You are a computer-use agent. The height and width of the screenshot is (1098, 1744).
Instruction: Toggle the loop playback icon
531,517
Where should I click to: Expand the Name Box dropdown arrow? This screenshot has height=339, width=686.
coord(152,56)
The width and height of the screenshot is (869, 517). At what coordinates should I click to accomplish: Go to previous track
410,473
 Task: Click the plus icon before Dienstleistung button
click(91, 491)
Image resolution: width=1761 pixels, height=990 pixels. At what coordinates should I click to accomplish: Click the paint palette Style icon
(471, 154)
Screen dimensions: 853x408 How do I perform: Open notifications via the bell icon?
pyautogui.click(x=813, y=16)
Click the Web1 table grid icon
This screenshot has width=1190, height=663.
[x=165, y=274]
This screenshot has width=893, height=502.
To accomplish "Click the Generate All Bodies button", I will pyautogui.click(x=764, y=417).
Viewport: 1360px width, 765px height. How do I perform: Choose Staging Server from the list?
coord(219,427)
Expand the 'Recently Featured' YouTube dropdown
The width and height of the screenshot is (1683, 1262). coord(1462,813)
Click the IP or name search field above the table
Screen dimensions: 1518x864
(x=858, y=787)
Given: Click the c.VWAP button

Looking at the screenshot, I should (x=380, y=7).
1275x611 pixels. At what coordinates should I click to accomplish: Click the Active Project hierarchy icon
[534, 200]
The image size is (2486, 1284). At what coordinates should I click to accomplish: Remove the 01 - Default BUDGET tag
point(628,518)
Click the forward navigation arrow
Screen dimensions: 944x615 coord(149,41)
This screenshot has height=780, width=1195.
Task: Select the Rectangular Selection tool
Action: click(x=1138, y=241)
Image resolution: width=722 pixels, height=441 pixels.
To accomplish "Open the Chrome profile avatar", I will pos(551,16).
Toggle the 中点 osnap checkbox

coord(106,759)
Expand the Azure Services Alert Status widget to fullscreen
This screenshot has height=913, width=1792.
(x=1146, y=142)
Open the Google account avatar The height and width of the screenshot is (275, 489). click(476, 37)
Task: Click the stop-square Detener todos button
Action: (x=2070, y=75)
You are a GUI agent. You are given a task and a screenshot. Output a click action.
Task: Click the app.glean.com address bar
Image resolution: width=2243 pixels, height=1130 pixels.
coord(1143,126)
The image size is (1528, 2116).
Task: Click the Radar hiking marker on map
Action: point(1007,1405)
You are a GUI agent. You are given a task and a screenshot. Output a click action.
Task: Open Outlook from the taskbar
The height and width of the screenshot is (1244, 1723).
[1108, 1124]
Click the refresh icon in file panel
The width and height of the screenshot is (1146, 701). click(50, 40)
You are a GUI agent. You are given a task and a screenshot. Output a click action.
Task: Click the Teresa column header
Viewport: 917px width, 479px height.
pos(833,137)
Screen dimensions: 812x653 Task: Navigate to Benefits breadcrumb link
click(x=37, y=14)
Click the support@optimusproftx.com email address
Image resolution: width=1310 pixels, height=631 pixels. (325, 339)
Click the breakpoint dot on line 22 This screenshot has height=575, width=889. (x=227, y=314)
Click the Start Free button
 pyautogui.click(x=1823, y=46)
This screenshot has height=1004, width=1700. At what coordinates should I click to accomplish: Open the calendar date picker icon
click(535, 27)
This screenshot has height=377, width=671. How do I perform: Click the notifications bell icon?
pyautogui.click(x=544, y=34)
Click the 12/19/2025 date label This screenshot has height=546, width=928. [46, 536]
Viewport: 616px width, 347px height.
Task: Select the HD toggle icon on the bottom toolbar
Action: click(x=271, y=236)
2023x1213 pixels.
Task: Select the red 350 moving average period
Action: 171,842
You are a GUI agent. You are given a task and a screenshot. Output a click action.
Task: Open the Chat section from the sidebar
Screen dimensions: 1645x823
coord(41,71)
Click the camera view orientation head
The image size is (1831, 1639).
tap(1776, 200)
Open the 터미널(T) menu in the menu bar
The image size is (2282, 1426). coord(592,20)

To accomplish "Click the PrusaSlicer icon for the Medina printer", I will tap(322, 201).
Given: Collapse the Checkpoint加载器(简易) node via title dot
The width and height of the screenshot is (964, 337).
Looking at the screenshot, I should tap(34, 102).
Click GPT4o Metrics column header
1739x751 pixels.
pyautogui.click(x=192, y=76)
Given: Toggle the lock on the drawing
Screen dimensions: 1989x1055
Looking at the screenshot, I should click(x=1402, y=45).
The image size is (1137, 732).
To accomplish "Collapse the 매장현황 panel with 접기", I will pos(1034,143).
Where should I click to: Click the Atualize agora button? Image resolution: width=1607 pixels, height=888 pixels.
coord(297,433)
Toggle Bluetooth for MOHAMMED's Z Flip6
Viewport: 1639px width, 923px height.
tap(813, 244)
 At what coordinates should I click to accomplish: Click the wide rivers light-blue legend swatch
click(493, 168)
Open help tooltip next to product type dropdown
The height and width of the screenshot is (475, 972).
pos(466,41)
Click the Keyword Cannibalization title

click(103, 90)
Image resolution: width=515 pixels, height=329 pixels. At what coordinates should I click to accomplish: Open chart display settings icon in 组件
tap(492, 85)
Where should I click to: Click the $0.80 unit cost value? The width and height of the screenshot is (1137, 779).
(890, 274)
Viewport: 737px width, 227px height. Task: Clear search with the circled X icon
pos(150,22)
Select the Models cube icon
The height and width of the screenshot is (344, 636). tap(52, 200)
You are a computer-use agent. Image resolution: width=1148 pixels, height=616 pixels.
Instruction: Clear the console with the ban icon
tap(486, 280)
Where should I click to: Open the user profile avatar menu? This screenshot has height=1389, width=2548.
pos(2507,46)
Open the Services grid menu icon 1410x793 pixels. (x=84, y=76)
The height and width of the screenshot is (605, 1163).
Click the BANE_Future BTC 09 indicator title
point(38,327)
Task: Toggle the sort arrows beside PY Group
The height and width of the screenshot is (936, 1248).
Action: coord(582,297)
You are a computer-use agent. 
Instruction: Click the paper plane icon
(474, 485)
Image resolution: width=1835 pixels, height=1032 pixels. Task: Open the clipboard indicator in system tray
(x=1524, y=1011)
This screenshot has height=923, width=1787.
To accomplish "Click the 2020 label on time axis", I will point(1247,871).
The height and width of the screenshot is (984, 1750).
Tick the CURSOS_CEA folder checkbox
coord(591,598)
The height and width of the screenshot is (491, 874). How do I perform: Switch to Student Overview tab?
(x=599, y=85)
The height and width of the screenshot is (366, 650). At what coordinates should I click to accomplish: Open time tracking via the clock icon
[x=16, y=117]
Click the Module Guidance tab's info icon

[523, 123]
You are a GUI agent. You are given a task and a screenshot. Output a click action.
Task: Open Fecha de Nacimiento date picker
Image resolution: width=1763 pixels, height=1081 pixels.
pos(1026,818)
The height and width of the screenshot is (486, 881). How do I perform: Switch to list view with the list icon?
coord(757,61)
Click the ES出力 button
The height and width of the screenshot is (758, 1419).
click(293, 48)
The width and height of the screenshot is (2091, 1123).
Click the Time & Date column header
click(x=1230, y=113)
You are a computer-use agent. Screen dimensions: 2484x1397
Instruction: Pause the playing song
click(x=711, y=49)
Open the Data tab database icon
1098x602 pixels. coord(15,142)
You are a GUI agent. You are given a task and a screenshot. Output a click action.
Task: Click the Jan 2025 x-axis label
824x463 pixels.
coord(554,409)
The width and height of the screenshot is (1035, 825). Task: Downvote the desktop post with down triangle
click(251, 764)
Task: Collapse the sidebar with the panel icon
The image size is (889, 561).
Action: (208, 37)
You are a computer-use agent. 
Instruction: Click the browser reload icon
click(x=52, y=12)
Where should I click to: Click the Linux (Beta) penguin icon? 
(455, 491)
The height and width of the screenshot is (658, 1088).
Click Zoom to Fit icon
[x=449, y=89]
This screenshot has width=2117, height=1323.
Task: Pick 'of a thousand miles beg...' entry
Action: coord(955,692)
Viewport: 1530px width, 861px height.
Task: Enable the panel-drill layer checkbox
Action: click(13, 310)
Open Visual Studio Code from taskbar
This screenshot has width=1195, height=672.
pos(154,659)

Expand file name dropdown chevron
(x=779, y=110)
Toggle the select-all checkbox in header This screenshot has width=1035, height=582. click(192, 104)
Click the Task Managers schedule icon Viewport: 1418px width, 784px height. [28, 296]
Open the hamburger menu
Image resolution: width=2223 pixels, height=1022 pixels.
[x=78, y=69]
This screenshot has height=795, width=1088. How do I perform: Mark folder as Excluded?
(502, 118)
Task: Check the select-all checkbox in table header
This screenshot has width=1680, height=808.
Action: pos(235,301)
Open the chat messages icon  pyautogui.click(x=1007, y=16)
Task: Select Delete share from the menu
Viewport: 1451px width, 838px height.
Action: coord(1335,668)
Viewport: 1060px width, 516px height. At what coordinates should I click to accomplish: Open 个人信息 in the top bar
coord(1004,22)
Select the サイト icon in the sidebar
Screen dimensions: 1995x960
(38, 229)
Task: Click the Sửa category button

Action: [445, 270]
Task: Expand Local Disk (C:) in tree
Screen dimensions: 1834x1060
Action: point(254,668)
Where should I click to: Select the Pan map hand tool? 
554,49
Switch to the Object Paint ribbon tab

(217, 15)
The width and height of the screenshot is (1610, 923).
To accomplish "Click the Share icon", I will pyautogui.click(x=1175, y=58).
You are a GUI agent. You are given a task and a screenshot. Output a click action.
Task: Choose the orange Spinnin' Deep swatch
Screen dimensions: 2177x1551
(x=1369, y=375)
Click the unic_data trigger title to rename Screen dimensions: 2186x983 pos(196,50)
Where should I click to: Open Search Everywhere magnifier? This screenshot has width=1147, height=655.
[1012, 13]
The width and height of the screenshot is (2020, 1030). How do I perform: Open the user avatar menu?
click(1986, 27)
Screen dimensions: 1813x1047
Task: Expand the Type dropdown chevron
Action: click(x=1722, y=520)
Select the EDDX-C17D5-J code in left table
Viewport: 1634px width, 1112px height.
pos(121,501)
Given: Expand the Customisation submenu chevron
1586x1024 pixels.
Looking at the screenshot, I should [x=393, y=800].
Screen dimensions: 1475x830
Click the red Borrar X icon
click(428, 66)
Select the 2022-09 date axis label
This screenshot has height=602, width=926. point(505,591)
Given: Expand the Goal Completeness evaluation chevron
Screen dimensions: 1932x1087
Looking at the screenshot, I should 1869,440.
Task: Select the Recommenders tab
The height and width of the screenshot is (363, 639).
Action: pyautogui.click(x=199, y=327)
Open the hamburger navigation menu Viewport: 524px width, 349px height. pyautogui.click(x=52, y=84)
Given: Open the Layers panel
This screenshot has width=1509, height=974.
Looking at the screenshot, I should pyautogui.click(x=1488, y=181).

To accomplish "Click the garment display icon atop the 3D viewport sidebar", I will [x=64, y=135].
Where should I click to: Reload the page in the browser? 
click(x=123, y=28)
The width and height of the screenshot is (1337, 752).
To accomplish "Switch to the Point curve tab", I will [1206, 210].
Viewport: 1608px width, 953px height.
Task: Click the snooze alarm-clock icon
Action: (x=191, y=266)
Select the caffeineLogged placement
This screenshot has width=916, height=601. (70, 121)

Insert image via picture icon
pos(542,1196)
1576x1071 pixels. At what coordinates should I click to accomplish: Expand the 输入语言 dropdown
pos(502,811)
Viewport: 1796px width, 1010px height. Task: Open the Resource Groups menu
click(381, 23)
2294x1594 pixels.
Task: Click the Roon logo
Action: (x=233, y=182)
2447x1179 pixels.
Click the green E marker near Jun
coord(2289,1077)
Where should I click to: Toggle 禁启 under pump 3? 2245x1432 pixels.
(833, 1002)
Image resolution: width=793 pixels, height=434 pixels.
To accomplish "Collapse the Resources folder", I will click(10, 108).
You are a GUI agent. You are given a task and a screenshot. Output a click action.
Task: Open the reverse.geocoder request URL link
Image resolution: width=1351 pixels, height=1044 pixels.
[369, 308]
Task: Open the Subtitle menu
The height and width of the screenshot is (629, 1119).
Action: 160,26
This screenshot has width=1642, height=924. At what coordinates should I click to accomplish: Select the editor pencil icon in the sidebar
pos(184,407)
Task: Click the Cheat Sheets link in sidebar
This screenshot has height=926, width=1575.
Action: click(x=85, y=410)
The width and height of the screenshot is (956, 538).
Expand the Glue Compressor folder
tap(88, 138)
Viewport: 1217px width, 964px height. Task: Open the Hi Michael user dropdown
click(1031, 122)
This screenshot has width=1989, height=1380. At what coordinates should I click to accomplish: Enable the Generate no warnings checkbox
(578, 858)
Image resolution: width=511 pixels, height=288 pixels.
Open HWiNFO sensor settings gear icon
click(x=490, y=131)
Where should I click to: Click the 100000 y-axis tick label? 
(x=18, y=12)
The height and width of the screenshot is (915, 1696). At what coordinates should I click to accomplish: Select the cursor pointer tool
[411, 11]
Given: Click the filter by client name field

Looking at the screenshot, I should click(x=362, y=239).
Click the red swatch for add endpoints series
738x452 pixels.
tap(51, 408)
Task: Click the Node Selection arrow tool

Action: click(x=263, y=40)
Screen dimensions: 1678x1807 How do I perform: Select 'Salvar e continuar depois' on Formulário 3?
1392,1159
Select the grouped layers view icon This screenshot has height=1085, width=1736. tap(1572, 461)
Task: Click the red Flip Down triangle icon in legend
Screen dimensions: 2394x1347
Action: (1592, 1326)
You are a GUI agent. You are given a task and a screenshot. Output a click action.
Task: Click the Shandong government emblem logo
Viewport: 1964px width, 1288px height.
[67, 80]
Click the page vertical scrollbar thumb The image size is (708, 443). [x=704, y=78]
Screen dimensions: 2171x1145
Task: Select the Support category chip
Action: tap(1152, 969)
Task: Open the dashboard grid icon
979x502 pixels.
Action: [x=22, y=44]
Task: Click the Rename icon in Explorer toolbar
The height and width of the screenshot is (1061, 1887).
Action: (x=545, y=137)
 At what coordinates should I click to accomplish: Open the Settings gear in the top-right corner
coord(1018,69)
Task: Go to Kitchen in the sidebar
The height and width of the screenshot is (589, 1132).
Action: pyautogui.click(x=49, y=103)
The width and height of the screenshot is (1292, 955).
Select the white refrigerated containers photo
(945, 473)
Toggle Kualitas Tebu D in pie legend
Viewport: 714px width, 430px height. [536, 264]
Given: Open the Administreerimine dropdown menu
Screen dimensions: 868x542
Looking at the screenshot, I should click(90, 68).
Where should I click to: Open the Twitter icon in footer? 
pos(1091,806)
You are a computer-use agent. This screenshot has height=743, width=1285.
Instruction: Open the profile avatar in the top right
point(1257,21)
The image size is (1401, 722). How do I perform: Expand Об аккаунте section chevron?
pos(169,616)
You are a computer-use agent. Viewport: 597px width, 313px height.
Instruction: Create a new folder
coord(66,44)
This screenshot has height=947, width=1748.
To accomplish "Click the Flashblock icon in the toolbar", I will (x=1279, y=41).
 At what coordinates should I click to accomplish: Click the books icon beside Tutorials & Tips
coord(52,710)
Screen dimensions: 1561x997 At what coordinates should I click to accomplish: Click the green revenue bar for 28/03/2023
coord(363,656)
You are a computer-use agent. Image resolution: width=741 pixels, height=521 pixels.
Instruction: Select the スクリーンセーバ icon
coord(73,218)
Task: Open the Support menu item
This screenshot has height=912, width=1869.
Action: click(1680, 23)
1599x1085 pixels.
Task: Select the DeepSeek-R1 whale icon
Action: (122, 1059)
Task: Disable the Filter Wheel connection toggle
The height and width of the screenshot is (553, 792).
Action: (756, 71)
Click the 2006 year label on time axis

* **WHAT NEEDS TO BE DONE**: For this exercise, copy every line of the data that holds "Services".

* **YOUR SOLUTION**:
Expand the Azure Services Alert Status widget to fullscreen
Open the Services grid menu icon 1410x793 pixels. (x=84, y=76)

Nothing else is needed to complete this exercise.